2.5. Ethical Approval of the Study Protocol
The study protocol was approved by the Human Research Ethics Committee of Walailak University (WUEC-19-034-01). Participation in the study was entirely voluntary. Details of the study were provided on the first page of the online questionnaire in phase 0. Participants were asked to provide their consent by ticking a checkbox before taking part in the study.
3. Results
3.1. Participants
A total of 103 employees (64 females and 39 males; mean age, 37.82 ± 9.15 years) completed the questionnaire in phase 0. Fourteen employees did not participate in the VRI. Therefore, 89 participants (53 females and 36 males; mean age 37.37 ± 9.22 years) started the VRI. Forty-seven participants (30 females and 17 males; mean age 39.94 ± 9.12 years) completed the VRI (retention = 52.81%).
3.2. Motivation Towards PA
The motivations of 103 employees based on the ESC were assessed in phase 0. Forty-two of them (40.78%) were at the maintenance stage. In phase 2, the ESC in 47 participants were evaluated; 30 participants (63.83%) were at the maintenance stage. Of 47 participants who completed the VRI, the improved stage was dominant (n = 24, 51.06%). Sixteen were at the remained stage (34.04%) and seven were in the declined stage (14.90%) (Table 3).
3.3. Body Compositions
In phase 0, 47 participants, who engaged in the VRI, completed the assessment for body compositions. In phase 1, 26 participants were assessed. In phase 2, 47 participants attended the assessment for body compositions.
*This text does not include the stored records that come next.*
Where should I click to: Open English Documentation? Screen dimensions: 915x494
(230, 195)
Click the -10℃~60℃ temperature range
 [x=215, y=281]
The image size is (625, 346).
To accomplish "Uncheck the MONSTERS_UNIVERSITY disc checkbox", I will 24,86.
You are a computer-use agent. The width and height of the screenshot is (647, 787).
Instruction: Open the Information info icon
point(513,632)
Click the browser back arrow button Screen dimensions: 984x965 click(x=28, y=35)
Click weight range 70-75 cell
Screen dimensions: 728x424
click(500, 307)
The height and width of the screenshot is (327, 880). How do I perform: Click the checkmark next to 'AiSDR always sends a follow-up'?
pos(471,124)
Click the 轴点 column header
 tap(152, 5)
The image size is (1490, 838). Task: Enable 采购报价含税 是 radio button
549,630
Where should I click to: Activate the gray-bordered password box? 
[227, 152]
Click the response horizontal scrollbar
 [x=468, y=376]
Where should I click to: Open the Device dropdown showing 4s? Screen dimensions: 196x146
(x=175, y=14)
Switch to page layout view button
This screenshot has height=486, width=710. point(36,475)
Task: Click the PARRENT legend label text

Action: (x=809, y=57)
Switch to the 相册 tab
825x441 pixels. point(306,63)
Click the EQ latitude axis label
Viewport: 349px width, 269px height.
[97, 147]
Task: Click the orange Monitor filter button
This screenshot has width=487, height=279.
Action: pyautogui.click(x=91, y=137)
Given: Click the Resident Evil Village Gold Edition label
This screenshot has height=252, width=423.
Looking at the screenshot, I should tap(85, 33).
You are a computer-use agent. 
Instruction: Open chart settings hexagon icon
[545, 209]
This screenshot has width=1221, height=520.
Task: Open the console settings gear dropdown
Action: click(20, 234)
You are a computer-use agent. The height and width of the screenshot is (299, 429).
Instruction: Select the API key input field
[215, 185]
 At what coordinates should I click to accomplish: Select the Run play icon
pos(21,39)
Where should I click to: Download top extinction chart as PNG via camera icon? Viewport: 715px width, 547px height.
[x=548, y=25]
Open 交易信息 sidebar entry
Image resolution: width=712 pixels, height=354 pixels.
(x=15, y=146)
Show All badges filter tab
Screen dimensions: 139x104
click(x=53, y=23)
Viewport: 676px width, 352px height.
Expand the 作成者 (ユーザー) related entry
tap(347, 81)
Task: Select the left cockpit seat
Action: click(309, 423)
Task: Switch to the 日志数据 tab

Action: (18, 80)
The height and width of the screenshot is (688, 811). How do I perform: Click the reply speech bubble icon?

3.3.1. Body Weight and BMI
The median (IQR) of body weight (in kg) was 63.00 (27.00), 65.00 (25.00), and 64.00 (16.00) in phase 0, 1, and 2, respectively. The median (IQR) of BMI was stable from phase 0 to phase 2: 24.00 (4.00) kg/m2. The change in body weight (Figure 1a) and BMI (Figure 1b) was not significant (Kruskal–Wallis test).
3.3.2. Fat Mass and Percentage of Fat Mass
Fat mass and percentage of fat mass were not significant over the intervention period (Figure 2). The median (IQR) of fat mass (in kg) was 17.00 (8.00), 17.00 (10.00), and 17.00 (10.00) in phase 0, 1, and 2, respectively (p = 0.78 by the Kruskal–Wallis test). The mean ± SD of percentage of fat mass was 27.00% ± 10.00%, 28.00% ± 11.00%, and 27.00% ± 10.00% for phase 0, 1, and 2, respectively (p = 0.92 by one-way ANOVA).
3.3.3. Fat-free Mass and Percentage of Fat-free Mass
The change in fat-free mass and percentage of fat-free mass was not significant in phase 0, 1, and 2 (Figure 3). The median (IQR) of fat-free mass (in kg) was 41.00 (15.00), 41.00 (18.00), and 41.00 (13.00) in phase 0, 1, and 2 (p = 0.83 by the Kruskal–Wallis test). The mean ± SD of the percentage of fat-free mass was 69.00% ± 9.90%, 68.00% ± 10.00%, and 69.00% ± 9.90% in phase 0, 1, and 2, respectively (p = 0.91 by one-way ANOVA).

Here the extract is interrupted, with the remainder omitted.